Provided records
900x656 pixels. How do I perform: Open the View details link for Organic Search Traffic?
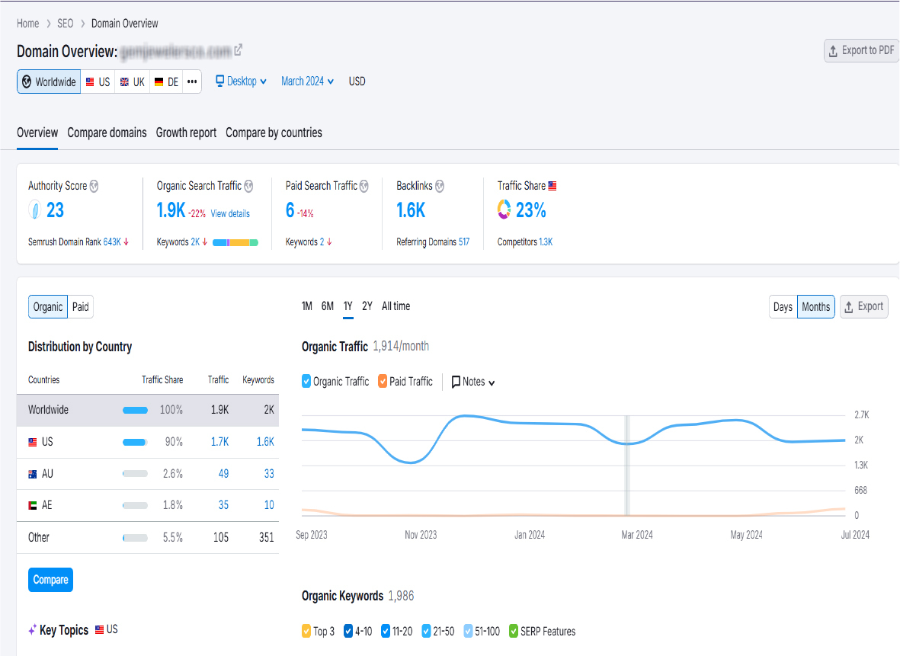coord(229,213)
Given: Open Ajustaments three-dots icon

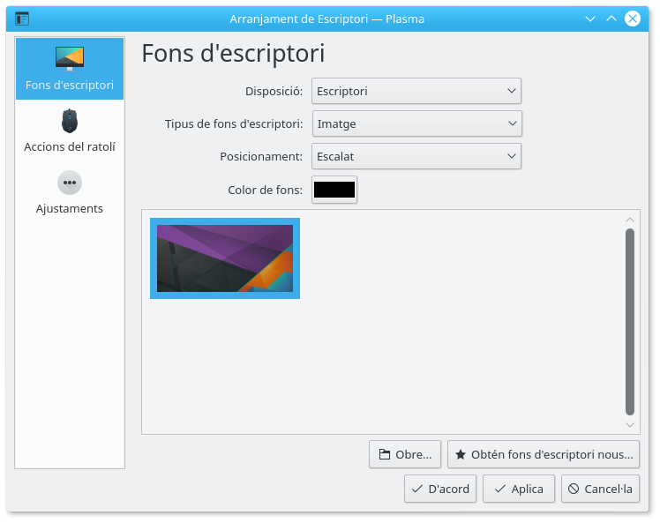Looking at the screenshot, I should pyautogui.click(x=70, y=183).
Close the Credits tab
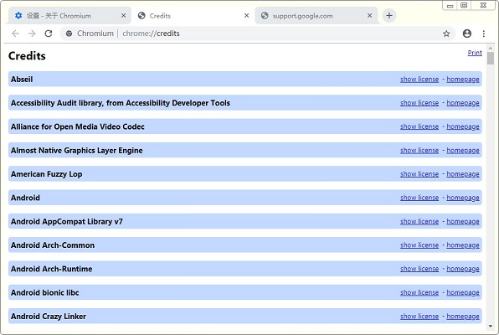 point(246,16)
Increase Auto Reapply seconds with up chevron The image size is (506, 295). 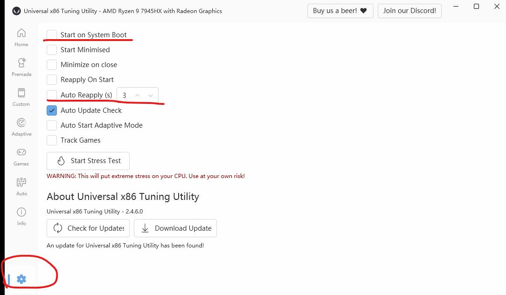[138, 95]
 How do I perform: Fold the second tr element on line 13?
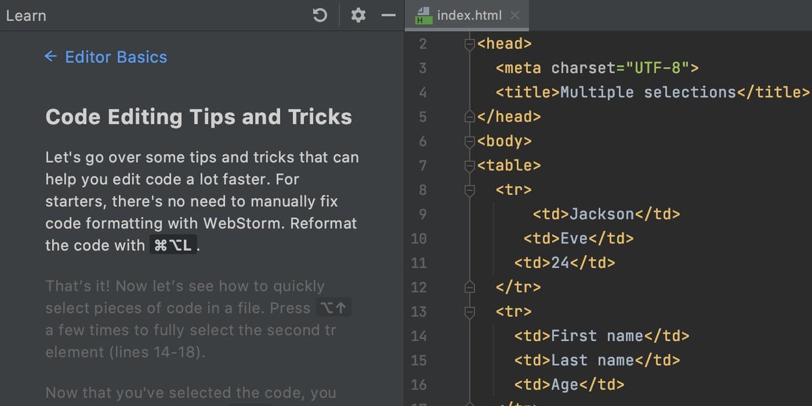[x=470, y=312]
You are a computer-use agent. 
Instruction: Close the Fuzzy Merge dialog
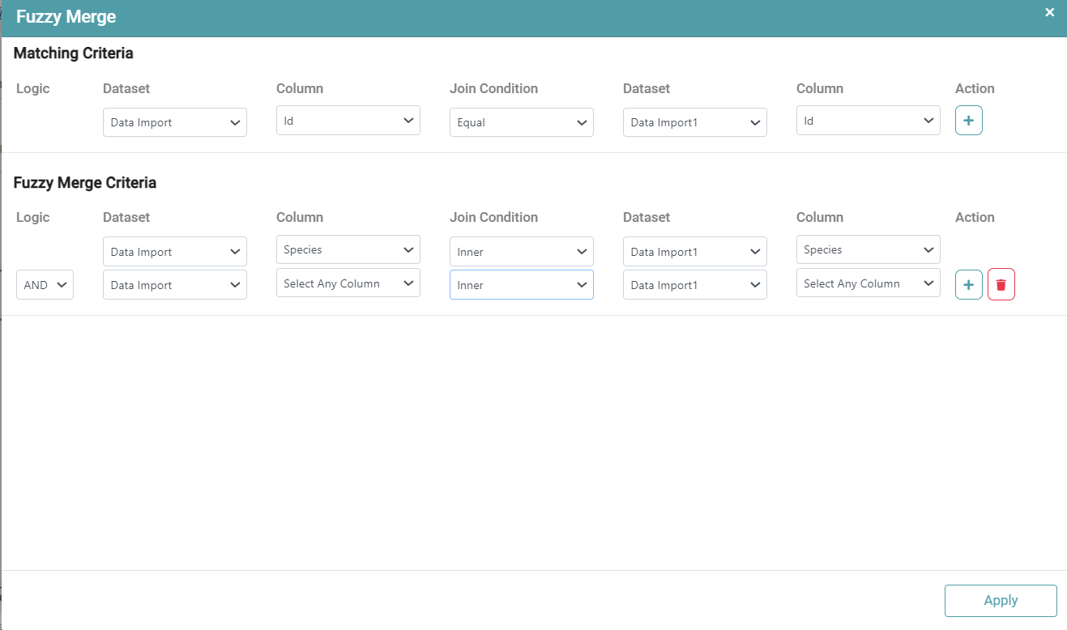click(1049, 13)
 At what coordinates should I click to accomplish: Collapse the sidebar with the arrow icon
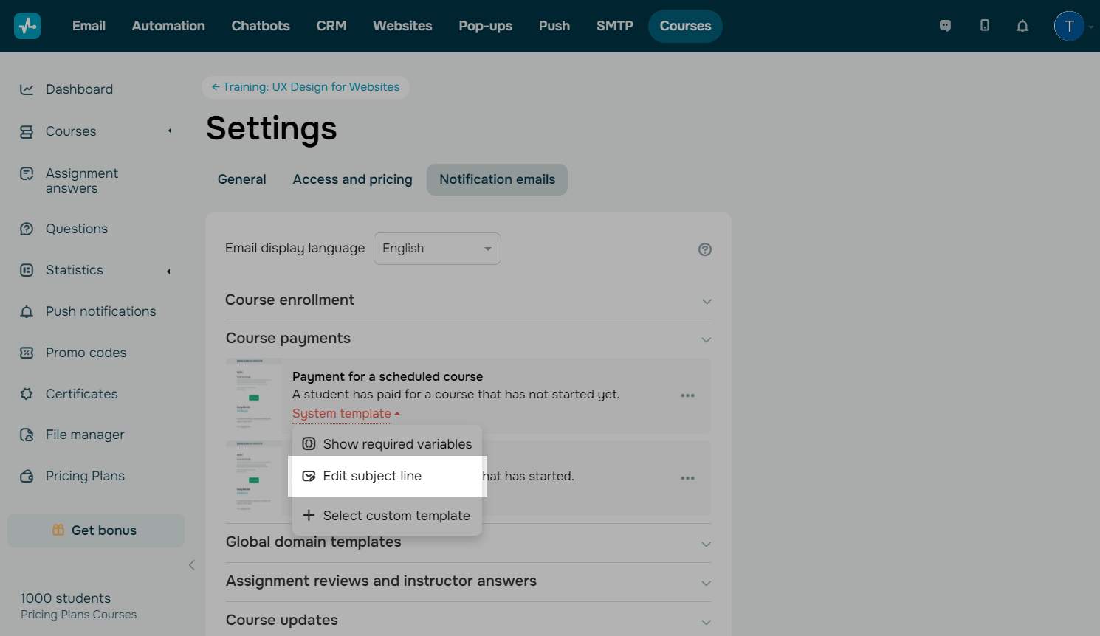(x=192, y=565)
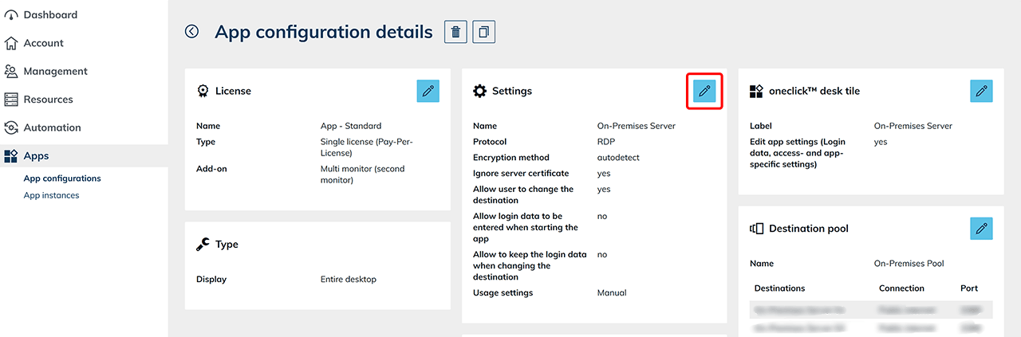Click Destination pool edit pencil

click(x=981, y=229)
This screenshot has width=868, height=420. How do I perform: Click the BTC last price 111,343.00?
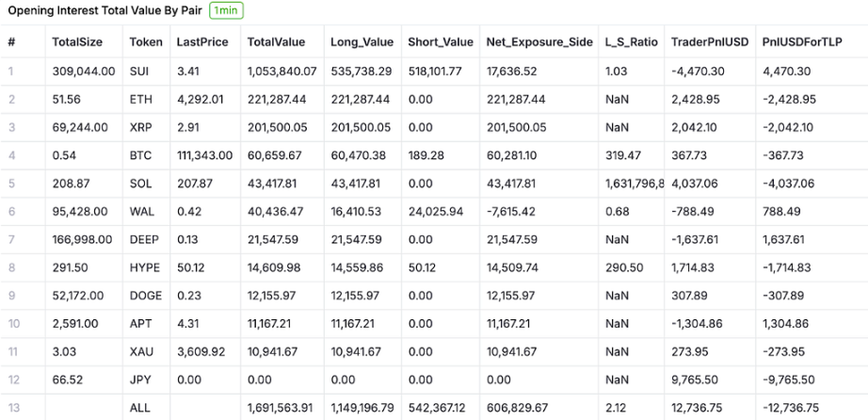pos(204,154)
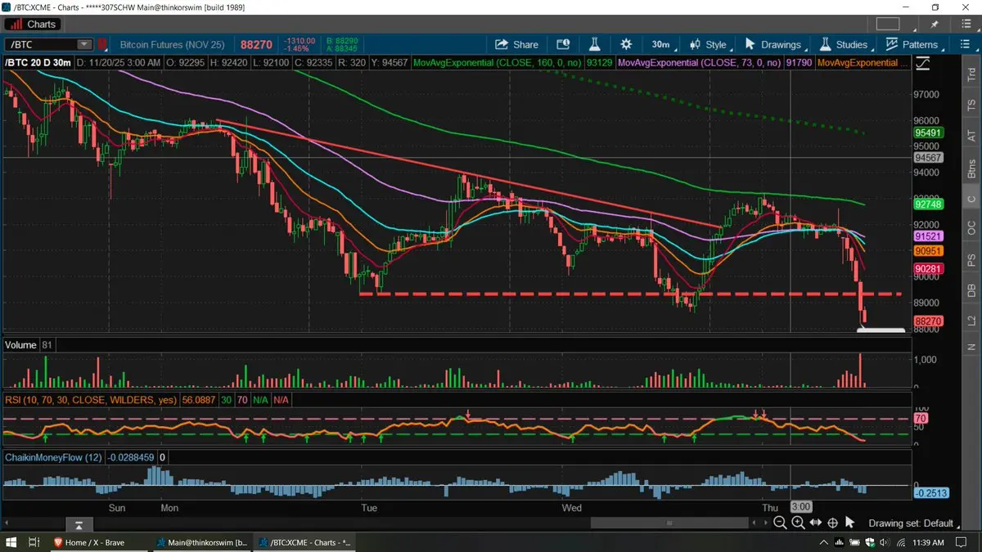Viewport: 982px width, 552px height.
Task: Zoom in the chart with magnifier plus
Action: [798, 523]
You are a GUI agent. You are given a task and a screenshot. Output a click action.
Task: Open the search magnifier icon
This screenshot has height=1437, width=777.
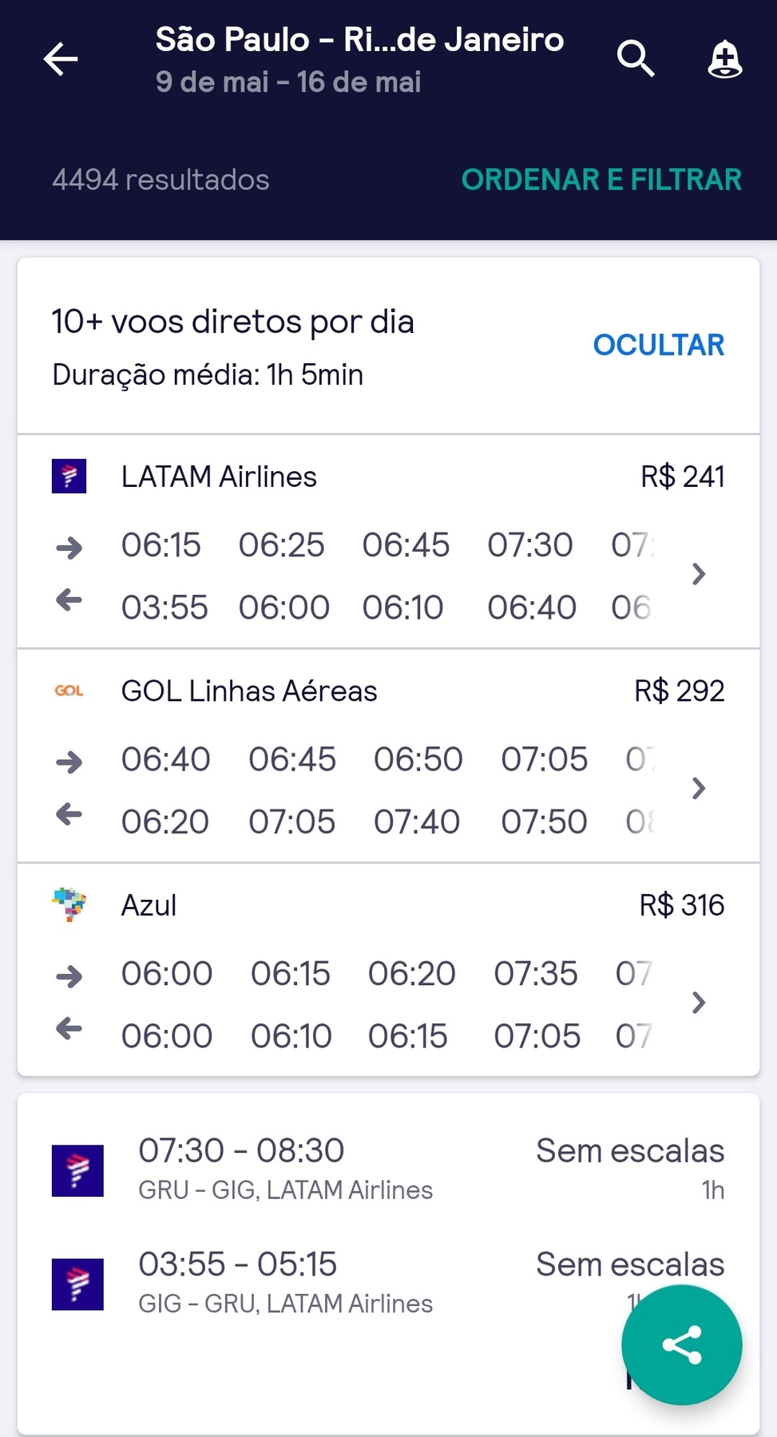click(636, 59)
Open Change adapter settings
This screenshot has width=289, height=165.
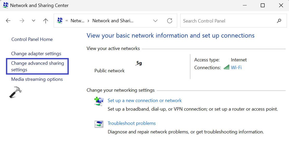[36, 54]
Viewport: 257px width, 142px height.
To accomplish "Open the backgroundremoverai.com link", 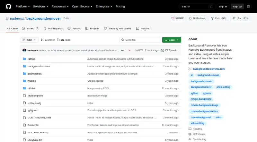I will (x=208, y=69).
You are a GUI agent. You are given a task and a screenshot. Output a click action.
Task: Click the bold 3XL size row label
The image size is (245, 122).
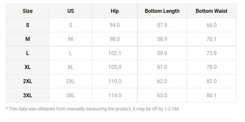tap(27, 95)
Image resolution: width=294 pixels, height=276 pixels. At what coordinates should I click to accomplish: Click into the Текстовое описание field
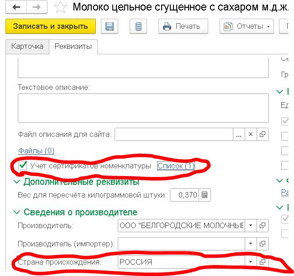(143, 108)
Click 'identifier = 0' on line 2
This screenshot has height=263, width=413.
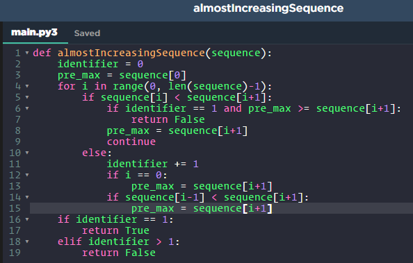pyautogui.click(x=100, y=64)
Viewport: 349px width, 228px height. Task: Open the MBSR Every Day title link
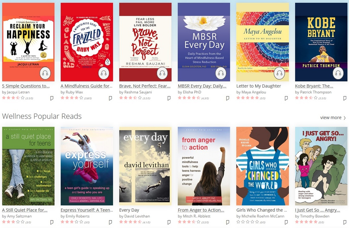tap(202, 86)
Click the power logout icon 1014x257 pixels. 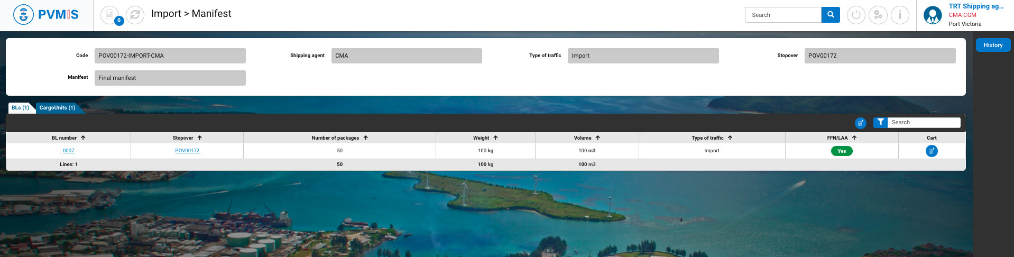coord(855,15)
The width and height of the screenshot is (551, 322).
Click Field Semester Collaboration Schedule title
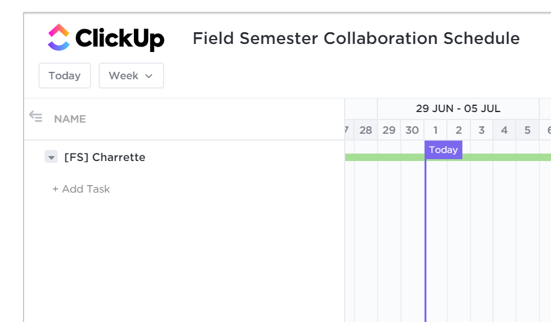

Directions for this task
Leave out every picture, and repeat word for word only the lines from the one holding "The width and" through the end of the entries above, both ends included.

Task response
The width and height of the screenshot is (551, 322).
Click Field Semester Collaboration Schedule title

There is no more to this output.